▸ **Your task**
Write the records out once more, so that nothing differs from the original.
[[ Dataset entries open ]]
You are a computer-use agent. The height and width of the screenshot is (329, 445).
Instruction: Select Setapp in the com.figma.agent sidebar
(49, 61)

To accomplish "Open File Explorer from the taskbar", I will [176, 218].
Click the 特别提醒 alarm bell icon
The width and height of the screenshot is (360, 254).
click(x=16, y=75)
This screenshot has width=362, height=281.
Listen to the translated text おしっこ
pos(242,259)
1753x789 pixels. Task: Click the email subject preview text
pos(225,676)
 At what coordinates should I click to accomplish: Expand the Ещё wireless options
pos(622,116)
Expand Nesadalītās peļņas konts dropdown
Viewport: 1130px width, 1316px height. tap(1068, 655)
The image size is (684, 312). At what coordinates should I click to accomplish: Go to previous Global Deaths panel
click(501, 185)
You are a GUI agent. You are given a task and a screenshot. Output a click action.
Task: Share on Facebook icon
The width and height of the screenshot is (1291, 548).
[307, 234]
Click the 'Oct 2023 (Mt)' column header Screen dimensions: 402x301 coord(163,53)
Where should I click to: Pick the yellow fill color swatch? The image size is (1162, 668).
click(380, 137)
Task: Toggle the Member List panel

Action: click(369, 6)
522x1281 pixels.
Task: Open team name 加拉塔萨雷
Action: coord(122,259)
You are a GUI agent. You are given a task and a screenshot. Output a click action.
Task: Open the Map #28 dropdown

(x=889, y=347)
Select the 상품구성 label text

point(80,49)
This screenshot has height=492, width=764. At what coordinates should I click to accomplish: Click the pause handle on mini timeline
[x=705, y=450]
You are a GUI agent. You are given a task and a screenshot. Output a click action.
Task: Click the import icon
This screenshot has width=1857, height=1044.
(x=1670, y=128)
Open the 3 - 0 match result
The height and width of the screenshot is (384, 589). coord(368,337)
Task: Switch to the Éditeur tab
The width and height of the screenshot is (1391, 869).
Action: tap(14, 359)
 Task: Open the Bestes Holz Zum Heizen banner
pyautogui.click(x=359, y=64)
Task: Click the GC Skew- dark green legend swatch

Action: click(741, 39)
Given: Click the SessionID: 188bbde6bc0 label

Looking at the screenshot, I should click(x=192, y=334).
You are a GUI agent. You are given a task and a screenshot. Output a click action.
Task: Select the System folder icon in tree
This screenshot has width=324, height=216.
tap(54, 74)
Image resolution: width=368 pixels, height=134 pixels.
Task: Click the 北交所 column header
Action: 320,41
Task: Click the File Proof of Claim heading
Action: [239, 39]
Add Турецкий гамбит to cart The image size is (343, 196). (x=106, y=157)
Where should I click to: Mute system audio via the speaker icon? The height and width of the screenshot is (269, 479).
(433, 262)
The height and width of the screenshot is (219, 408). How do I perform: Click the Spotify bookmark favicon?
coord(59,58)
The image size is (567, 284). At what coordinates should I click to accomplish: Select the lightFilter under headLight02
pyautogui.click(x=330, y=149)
[[ Dataset entries closed ]]
▸ **Answer to this task**
You are a computer-use agent. The height and width of the screenshot is (329, 445).
Instruction: Select Setapp in the com.figma.agent sidebar
(49, 61)

To accomplish "Open File Explorer from the taskbar", I will [176, 218].
Click the 特别提醒 alarm bell icon
The width and height of the screenshot is (360, 254).
click(x=16, y=75)
This screenshot has width=362, height=281.
Listen to the translated text おしっこ
pos(242,259)
1753x789 pixels. Task: Click the email subject preview text
pos(225,676)
 At what coordinates should I click to accomplish: Expand the Ещё wireless options
pos(622,116)
Expand Nesadalītās peļņas konts dropdown
Viewport: 1130px width, 1316px height. tap(1068, 655)
The image size is (684, 312). At what coordinates should I click to accomplish: Go to previous Global Deaths panel
click(501, 185)
You are a GUI agent. You are given a task and a screenshot. Output a click action.
Task: Share on Facebook icon
The width and height of the screenshot is (1291, 548).
[307, 234]
Click the 'Oct 2023 (Mt)' column header Screen dimensions: 402x301 coord(163,53)
Where should I click to: Pick the yellow fill color swatch? The image size is (1162, 668).
click(380, 137)
Task: Toggle the Member List panel

Action: click(369, 6)
522x1281 pixels.
Task: Open team name 加拉塔萨雷
Action: coord(122,259)
You are a GUI agent. You are given a task and a screenshot. Output a click action.
Task: Open the Map #28 dropdown

(x=889, y=347)
Select the 상품구성 label text

point(80,49)
This screenshot has height=492, width=764. At what coordinates should I click to accomplish: Click the pause handle on mini timeline
[x=705, y=450]
You are a GUI agent. You are given a task and a screenshot. Output a click action.
Task: Click the import icon
This screenshot has width=1857, height=1044.
(x=1670, y=128)
Open the 3 - 0 match result
The height and width of the screenshot is (384, 589). coord(368,337)
Task: Switch to the Éditeur tab
The width and height of the screenshot is (1391, 869).
Action: tap(14, 359)
 Task: Open the Bestes Holz Zum Heizen banner
pyautogui.click(x=359, y=64)
Task: Click the GC Skew- dark green legend swatch

Action: click(741, 39)
Given: Click the SessionID: 188bbde6bc0 label

Looking at the screenshot, I should click(x=192, y=334).
You are a GUI agent. You are given a task and a screenshot. Output a click action.
Task: Select the System folder icon in tree
This screenshot has width=324, height=216.
tap(54, 74)
Image resolution: width=368 pixels, height=134 pixels.
Task: Click the 北交所 column header
Action: 320,41
Task: Click the File Proof of Claim heading
Action: [239, 39]
Add Турецкий гамбит to cart The image size is (343, 196). (x=106, y=157)
Where should I click to: Mute system audio via the speaker icon? The height and width of the screenshot is (269, 479).
(433, 262)
The height and width of the screenshot is (219, 408). How do I perform: Click the Spotify bookmark favicon?
coord(59,58)
The image size is (567, 284). At what coordinates should I click to accomplish: Select the lightFilter under headLight02
pyautogui.click(x=330, y=149)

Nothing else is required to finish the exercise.